When it is used to perform indexing, index() is called. This stores all provided documents, together with their embeddings, as a DocumentArrayMemmap.

However, when the SimpleIndexer is used to handle an incoming query, the search() function is called, it performs similarity search and ranks the results.

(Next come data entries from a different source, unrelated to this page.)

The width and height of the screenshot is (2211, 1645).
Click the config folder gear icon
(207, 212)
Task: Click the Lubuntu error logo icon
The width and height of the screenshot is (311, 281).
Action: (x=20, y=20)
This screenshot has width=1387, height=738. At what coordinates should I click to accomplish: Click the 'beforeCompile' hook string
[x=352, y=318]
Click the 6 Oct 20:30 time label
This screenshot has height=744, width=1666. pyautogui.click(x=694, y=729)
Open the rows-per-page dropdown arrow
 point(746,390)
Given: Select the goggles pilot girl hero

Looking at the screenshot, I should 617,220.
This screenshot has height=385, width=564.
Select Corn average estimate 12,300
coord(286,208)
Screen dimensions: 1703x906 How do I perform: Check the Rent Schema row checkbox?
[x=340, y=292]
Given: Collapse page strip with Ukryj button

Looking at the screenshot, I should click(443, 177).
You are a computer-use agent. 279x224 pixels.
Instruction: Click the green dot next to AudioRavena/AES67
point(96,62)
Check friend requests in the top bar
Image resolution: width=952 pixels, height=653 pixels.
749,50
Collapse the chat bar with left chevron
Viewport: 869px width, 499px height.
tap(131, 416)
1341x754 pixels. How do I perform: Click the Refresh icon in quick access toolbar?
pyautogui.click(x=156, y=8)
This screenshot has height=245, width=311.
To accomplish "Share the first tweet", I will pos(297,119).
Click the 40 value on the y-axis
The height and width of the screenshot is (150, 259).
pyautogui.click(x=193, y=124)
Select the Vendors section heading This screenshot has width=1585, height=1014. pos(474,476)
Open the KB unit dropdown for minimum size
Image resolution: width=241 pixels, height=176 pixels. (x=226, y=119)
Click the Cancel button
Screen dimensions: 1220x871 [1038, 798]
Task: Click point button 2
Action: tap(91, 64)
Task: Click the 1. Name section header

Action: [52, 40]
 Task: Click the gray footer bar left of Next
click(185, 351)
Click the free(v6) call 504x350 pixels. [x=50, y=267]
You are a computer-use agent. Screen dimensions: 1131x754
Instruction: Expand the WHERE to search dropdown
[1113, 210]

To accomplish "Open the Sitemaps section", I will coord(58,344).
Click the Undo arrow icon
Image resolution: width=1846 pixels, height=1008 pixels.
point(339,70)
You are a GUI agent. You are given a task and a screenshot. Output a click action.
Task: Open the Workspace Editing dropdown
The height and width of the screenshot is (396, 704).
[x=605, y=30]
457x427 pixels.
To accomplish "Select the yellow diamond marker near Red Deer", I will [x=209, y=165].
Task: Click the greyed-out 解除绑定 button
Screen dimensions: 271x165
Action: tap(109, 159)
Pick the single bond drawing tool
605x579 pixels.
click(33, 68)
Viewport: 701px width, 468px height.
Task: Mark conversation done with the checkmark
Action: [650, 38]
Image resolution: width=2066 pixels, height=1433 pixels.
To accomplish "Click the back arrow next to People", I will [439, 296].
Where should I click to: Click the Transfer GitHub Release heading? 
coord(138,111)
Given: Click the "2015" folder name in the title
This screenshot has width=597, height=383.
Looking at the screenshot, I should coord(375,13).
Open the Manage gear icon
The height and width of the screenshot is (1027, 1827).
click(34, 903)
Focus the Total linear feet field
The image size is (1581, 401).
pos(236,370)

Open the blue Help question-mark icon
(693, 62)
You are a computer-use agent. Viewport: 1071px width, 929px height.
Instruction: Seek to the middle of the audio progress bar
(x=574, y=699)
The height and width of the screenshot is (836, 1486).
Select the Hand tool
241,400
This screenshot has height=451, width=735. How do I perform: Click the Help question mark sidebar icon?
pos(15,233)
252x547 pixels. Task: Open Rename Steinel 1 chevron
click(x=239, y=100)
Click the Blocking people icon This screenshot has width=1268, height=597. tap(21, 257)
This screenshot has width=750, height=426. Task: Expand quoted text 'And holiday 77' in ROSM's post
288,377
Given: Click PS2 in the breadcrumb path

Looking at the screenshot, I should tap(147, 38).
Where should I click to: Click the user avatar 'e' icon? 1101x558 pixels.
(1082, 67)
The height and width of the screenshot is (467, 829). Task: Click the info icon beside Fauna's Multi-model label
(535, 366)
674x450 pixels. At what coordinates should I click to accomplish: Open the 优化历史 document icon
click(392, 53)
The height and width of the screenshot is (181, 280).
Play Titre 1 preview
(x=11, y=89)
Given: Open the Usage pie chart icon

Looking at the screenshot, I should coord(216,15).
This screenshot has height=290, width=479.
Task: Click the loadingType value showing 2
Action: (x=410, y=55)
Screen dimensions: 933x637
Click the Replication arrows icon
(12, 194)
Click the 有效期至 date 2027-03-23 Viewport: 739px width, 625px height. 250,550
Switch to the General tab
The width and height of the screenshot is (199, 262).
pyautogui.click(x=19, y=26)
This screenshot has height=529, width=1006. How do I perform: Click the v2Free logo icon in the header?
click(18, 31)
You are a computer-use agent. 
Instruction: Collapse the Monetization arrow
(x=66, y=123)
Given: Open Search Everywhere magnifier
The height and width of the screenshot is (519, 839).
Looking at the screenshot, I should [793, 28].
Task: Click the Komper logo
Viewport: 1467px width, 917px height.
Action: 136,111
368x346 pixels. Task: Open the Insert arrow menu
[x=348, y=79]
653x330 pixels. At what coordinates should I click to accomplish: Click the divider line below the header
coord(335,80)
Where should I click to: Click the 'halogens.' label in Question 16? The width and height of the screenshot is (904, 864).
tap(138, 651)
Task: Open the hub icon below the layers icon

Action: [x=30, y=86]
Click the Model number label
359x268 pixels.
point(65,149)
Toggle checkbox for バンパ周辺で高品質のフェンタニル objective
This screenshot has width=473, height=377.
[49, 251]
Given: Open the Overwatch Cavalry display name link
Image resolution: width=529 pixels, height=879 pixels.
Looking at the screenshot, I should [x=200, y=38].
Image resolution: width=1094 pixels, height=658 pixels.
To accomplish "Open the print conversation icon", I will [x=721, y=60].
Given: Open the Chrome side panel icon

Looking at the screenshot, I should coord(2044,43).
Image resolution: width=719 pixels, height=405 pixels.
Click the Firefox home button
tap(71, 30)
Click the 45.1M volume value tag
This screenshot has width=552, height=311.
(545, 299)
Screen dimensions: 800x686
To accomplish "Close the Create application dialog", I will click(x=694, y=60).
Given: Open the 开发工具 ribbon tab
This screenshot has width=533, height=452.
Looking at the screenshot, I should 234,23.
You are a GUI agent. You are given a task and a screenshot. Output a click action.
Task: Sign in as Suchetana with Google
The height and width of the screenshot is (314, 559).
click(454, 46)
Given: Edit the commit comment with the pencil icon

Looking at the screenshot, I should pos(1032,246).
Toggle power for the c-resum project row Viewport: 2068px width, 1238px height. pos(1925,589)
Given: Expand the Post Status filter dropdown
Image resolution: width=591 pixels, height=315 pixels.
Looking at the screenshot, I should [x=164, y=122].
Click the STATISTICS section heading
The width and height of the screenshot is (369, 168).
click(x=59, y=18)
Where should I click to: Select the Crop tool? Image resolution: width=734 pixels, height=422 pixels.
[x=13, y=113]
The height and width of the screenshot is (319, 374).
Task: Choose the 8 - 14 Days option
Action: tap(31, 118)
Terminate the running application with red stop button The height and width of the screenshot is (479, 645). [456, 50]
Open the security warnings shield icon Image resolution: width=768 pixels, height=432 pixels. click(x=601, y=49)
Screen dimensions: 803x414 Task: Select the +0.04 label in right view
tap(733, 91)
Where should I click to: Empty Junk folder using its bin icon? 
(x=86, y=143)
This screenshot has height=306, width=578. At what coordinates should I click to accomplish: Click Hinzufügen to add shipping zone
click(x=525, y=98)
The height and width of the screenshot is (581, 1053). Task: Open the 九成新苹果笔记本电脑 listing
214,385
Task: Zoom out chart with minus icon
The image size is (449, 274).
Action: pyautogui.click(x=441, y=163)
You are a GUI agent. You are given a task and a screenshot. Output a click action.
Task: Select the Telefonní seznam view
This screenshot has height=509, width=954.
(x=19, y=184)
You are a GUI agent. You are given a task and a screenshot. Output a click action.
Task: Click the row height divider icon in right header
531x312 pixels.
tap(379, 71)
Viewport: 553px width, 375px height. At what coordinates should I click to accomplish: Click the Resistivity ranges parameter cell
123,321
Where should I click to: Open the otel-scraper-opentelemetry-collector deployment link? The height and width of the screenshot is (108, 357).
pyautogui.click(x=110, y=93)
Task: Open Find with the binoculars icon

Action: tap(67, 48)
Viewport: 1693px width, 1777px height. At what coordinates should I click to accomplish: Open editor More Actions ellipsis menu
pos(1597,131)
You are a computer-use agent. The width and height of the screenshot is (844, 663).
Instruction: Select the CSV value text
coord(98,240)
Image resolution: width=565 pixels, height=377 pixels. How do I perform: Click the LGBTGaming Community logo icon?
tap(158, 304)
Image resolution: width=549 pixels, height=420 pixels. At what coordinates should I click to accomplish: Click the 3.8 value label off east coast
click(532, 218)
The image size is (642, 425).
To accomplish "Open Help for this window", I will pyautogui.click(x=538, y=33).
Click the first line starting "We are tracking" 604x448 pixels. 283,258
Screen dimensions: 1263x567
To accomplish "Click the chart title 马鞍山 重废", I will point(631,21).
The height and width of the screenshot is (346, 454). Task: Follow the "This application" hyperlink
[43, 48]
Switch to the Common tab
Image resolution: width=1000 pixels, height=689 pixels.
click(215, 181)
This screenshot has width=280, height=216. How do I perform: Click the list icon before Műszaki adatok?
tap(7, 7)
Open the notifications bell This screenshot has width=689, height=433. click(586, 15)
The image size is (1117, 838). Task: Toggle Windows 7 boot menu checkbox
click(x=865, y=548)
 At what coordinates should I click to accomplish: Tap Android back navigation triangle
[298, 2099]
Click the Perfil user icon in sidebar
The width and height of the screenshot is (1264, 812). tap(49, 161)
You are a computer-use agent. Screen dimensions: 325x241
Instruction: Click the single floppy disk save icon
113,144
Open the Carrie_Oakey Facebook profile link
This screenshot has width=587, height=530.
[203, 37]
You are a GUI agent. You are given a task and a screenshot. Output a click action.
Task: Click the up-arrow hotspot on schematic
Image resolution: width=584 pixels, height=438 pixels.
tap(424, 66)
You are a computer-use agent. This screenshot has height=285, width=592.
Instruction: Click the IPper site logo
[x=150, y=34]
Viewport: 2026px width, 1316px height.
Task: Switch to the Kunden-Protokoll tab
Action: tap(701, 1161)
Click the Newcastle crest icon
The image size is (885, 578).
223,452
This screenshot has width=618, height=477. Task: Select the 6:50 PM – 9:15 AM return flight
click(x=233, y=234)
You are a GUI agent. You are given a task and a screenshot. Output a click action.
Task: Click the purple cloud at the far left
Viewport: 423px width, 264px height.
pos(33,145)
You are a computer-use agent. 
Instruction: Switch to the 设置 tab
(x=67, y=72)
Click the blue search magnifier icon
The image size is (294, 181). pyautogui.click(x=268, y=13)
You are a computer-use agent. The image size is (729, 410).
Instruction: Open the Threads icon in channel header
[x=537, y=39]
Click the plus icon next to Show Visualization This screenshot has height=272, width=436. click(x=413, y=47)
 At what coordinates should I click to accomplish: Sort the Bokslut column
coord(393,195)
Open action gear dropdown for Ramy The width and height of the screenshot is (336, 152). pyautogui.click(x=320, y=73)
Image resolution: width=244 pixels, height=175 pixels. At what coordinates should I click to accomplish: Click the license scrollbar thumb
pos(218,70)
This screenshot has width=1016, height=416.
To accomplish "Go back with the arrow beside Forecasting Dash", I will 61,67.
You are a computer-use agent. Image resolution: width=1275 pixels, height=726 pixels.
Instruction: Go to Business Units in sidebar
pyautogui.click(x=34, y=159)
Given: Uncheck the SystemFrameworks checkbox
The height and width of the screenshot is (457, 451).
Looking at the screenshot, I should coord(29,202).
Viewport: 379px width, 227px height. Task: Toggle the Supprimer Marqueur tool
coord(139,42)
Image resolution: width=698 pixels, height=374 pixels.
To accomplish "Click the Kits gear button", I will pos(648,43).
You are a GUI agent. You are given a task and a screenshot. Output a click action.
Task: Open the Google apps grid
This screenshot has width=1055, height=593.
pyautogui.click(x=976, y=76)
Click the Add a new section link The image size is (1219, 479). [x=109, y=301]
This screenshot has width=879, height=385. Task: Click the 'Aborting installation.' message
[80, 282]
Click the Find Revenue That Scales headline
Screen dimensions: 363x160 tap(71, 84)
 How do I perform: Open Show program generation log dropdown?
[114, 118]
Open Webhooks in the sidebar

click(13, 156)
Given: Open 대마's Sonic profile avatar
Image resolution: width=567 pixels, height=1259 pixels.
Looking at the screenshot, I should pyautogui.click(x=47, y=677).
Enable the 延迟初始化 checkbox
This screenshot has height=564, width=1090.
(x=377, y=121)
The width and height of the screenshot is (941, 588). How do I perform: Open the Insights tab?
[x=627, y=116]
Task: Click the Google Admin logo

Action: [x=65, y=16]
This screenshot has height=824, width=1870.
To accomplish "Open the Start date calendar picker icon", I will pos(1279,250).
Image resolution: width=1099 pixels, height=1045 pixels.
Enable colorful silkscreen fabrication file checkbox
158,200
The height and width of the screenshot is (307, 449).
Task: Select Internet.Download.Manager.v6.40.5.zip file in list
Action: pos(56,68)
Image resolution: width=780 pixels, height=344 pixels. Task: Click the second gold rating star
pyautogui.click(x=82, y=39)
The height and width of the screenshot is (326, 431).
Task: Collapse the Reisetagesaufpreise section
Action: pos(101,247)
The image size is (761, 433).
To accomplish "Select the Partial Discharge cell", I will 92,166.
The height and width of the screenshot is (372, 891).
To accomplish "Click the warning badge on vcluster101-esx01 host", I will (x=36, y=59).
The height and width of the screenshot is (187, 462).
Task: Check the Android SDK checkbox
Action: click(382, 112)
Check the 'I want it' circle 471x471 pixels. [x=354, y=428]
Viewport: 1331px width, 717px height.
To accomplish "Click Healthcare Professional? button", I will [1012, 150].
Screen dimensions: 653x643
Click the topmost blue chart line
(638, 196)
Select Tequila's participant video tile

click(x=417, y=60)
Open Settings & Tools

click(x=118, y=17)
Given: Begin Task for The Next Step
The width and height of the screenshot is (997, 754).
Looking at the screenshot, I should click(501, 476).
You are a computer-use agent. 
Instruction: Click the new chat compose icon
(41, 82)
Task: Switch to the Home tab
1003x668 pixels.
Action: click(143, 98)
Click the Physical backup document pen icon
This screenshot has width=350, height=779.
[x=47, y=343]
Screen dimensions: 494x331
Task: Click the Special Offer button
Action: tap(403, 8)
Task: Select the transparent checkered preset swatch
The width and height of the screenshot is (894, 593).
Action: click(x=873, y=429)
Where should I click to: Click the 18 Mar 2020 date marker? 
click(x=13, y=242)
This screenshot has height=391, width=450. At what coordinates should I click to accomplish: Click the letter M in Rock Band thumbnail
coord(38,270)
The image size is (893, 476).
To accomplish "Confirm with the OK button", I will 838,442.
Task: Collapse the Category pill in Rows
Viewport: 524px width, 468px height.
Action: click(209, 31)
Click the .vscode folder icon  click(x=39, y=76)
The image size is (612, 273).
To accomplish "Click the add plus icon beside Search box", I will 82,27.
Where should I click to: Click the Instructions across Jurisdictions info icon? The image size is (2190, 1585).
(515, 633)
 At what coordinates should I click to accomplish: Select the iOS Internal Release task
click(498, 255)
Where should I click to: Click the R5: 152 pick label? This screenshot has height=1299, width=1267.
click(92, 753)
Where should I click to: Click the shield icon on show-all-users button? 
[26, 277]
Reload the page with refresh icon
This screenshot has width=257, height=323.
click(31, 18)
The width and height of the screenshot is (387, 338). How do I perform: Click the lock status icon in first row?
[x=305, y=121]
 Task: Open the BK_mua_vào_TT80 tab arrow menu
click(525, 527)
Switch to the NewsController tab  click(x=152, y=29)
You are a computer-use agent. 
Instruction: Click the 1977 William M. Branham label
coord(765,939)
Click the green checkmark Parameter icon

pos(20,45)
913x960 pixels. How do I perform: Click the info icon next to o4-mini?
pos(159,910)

  1. from collections import defaultdict
  2. from jina import DocumentArrayMemmap
  3. class SimpleIndexer(Executor):
  4. """Simple indexer class"""
  5. def __init__(self, **kwargs):
  6. super().__init__(**kwargs)
  7. self._docs = DocumentArrayMemmap(".")
  8. @requests(on='/index')
  9. def index(self, docs: 'DocumentArray', **kwargs):
  10. # Stores the index in attribute
  11. if docs:
  12. self._docs.extend(docs)
  13. @requests(on='/search')
  14. def search(self, docs: 'DocumentArray', **kwargs):
  15. """Append best matches to each document in docs"""
  16. # Match query agains the index using cosine similarity
  17. docs.match(
  18. DocumentArray(self._docs),
  19. metric='cosine',
  20. normalization=(1, 0),
  21. limit=100,
  22. traversal_rdarray='c,',
  23. )
  24. for d in docs:
  25. match_similarity = defaultdict(float)
  26. # For each match
  27. for m in d.matches:
  28. # Get cosine similarity
  29. match_similarity[m.parent_id] += m.scores['cosine'].value
  30. sorted_similarities = sorted(
  31. match_similarity.items(), key=lambda v: v[1], reverse=True
  32. )
  33. # Rank matches by similarity and collect them
  34. d.matches.clear()
  35. for k, _ in sorted_similarities:
  36. m = Document(self._docs[k], copy=True)
  37. d.matches.append(m)
  38. # Only return top 10 answers
  39. if len(d.matches) >= 10:
  40. break
  41. # Remove embedding as it is not needed anymore
  42. d.pop('embedding')

The ranking of the results is thereby represented in the order of the matches inside the matches object. Hence, to show the correct answer to the user, we can simply print the first match from inside the docs, which are stored in the search_results.

  1. # Print the answer text to our question
  2. print(search_results[0].docs[0].matches.texts[0])

We have now seen how to implement a question-answering bot using Jina without the need for a large dataset of matching questions and answers. In practice, we would need to experiment with several parameters, such as the initial extraction of answers from the original text. In this tutorial, we made the assumption that every sentence will be one potential answer. However, in reality, it is likely that some user queries will require multiple sentences or complete paragraphs to answer.